* [PROBLEM STATEMENT] Put every line of the items below into a Markdown table with two columns, Row for a running number and Line for the text, and skip any blank lines.

— Start SOURCE DATA —

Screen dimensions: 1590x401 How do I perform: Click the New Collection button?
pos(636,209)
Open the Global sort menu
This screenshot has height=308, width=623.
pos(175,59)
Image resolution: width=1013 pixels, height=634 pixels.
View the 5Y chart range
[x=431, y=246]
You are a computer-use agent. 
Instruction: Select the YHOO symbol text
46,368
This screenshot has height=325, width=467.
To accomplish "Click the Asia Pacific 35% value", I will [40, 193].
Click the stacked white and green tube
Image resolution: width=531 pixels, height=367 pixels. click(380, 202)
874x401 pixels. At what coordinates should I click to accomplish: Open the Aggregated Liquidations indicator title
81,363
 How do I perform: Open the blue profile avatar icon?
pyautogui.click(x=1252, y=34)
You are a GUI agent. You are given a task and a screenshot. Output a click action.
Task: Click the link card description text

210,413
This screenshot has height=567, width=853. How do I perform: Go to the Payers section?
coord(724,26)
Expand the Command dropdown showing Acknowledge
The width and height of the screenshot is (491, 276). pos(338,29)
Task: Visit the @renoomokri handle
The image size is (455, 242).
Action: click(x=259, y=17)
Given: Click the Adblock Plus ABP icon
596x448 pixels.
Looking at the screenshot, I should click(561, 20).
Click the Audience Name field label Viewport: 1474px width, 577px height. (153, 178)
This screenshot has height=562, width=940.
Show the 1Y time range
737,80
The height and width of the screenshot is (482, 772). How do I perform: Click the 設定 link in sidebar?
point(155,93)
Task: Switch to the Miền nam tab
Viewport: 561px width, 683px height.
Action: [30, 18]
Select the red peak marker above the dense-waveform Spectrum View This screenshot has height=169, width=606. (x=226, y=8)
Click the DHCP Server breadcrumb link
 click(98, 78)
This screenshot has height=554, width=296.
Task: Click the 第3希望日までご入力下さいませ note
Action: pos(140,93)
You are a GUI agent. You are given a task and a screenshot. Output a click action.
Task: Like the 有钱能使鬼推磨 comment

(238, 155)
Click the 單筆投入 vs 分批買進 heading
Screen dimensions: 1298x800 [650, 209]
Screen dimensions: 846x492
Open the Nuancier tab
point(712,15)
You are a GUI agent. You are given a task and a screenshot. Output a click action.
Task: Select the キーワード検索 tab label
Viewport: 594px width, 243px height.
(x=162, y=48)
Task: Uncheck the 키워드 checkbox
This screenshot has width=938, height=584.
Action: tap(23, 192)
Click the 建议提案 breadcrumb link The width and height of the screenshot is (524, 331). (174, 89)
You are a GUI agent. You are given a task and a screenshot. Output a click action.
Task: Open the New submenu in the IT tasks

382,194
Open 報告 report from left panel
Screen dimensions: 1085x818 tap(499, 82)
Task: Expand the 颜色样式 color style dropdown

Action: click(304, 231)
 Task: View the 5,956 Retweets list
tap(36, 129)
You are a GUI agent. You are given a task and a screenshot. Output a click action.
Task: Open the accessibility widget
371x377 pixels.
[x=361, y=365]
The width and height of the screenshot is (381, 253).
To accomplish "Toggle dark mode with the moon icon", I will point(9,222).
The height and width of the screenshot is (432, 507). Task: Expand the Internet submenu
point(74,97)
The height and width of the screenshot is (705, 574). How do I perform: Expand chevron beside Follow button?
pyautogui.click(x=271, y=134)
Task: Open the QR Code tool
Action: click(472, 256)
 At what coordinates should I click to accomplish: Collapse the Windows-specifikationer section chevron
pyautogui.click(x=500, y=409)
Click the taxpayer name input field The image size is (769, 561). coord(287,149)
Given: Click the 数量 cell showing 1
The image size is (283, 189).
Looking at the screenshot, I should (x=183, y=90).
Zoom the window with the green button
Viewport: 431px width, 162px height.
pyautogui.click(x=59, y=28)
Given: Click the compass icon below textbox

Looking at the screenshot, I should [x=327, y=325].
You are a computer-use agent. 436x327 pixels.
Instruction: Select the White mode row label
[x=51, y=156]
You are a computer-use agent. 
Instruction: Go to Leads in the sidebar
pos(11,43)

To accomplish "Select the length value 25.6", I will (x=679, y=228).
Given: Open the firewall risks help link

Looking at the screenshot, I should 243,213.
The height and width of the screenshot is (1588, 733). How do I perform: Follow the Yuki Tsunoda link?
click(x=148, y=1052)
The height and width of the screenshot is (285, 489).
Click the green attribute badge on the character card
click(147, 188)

— End SOURCE DATA —

* [RESPONSE TO THIS TASK]
| Row | Line |
|---|---|
| 1 | Screen dimensions: 1590x401 How do I perform: Click the New Collection button? |
| 2 | pos(636,209) |
| 3 | Open the Global sort menu |
| 4 | This screenshot has height=308, width=623. |
| 5 | pos(175,59) |
| 6 | Image resolution: width=1013 pixels, height=634 pixels. |
| 7 | View the 5Y chart range |
| 8 | [x=431, y=246] |
| 9 | You are a computer-use agent.  |
| 10 | Instruction: Select the YHOO symbol text |
| 11 | 46,368 |
| 12 | This screenshot has height=325, width=467. |
| 13 | To accomplish "Click the Asia Pacific 35% value", I will [40, 193]. |
| 14 | Click the stacked white and green tube |
| 15 | Image resolution: width=531 pixels, height=367 pixels. click(380, 202) |
| 16 | 874x401 pixels. At what coordinates should I click to accomplish: Open the Aggregated Liquidations indicator title |
| 17 | 81,363 |
| 18 |  How do I perform: Open the blue profile avatar icon? |
| 19 | pyautogui.click(x=1252, y=34) |
| 20 | You are a GUI agent. You are given a task and a screenshot. Output a click action. |
| 21 | Task: Click the link card description text |
| 22 | 210,413 |
| 23 | This screenshot has height=567, width=853. How do I perform: Go to the Payers section? |
| 24 | coord(724,26) |
| 25 | Expand the Command dropdown showing Acknowledge |
| 26 | The width and height of the screenshot is (491, 276). pos(338,29) |
| 27 | Task: Visit the @renoomokri handle |
| 28 | The image size is (455, 242). |
| 29 | Action: click(x=259, y=17) |
| 30 | Given: Click the Adblock Plus ABP icon |
| 31 | 596x448 pixels. |
| 32 | Looking at the screenshot, I should click(561, 20). |
| 33 | Click the Audience Name field label Viewport: 1474px width, 577px height. (153, 178) |
| 34 | This screenshot has height=562, width=940. |
| 35 | Show the 1Y time range |
| 36 | 737,80 |
| 37 | The height and width of the screenshot is (482, 772). How do I perform: Click the 設定 link in sidebar? |
| 38 | point(155,93) |
| 39 | Task: Switch to the Miền nam tab |
| 40 | Viewport: 561px width, 683px height. |
| 41 | Action: [30, 18] |
| 42 | Select the red peak marker above the dense-waveform Spectrum View This screenshot has height=169, width=606. (x=226, y=8) |
| 43 | Click the DHCP Server breadcrumb link |
| 44 |  click(98, 78) |
| 45 | This screenshot has height=554, width=296. |
| 46 | Task: Click the 第3希望日までご入力下さいませ note |
| 47 | Action: pos(140,93) |
| 48 | You are a GUI agent. You are given a task and a screenshot. Output a click action. |
| 49 | Task: Like the 有钱能使鬼推磨 comment |
| 50 | (238, 155) |
| 51 | Click the 單筆投入 vs 分批買進 heading |
| 52 | Screen dimensions: 1298x800 [650, 209] |
| 53 | Screen dimensions: 846x492 |
| 54 | Open the Nuancier tab |
| 55 | point(712,15) |
| 56 | You are a GUI agent. You are given a task and a screenshot. Output a click action. |
| 57 | Task: Select the キーワード検索 tab label |
| 58 | Viewport: 594px width, 243px height. |
| 59 | (x=162, y=48) |
| 60 | Task: Uncheck the 키워드 checkbox |
| 61 | This screenshot has width=938, height=584. |
| 62 | Action: tap(23, 192) |
| 63 | Click the 建议提案 breadcrumb link The width and height of the screenshot is (524, 331). (174, 89) |
| 64 | You are a GUI agent. You are given a task and a screenshot. Output a click action. |
| 65 | Task: Open the New submenu in the IT tasks |
| 66 | 382,194 |
| 67 | Open 報告 report from left panel |
| 68 | Screen dimensions: 1085x818 tap(499, 82) |
| 69 | Task: Expand the 颜色样式 color style dropdown |
| 70 | Action: click(304, 231) |
| 71 |  Task: View the 5,956 Retweets list |
| 72 | tap(36, 129) |
| 73 | You are a GUI agent. You are given a task and a screenshot. Output a click action. |
| 74 | Task: Open the accessibility widget |
| 75 | 371x377 pixels. |
| 76 | [x=361, y=365] |
| 77 | The width and height of the screenshot is (381, 253). |
| 78 | To accomplish "Toggle dark mode with the moon icon", I will point(9,222). |
| 79 | The height and width of the screenshot is (432, 507). Task: Expand the Internet submenu |
| 80 | point(74,97) |
| 81 | The height and width of the screenshot is (705, 574). How do I perform: Expand chevron beside Follow button? |
| 82 | pyautogui.click(x=271, y=134) |
| 83 | Task: Open the QR Code tool |
| 84 | Action: click(472, 256) |
| 85 |  At what coordinates should I click to accomplish: Collapse the Windows-specifikationer section chevron |
| 86 | pyautogui.click(x=500, y=409) |
| 87 | Click the taxpayer name input field The image size is (769, 561). coord(287,149) |
| 88 | Given: Click the 数量 cell showing 1 |
| 89 | The image size is (283, 189). |
| 90 | Looking at the screenshot, I should (x=183, y=90). |
| 91 | Zoom the window with the green button |
| 92 | Viewport: 431px width, 162px height. |
| 93 | pyautogui.click(x=59, y=28) |
| 94 | Given: Click the compass icon below textbox |
| 95 | Looking at the screenshot, I should [x=327, y=325]. |
| 96 | You are a computer-use agent. 436x327 pixels. |
| 97 | Instruction: Select the White mode row label |
| 98 | [x=51, y=156] |
| 99 | You are a computer-use agent.  |
| 100 | Instruction: Go to Leads in the sidebar |
| 101 | pos(11,43) |
| 102 | To accomplish "Select the length value 25.6", I will (x=679, y=228). |
| 103 | Given: Open the firewall risks help link |
| 104 | Looking at the screenshot, I should 243,213. |
| 105 | The height and width of the screenshot is (1588, 733). How do I perform: Follow the Yuki Tsunoda link? |
| 106 | click(x=148, y=1052) |
| 107 | The height and width of the screenshot is (285, 489). |
| 108 | Click the green attribute badge on the character card |
| 109 | click(147, 188) |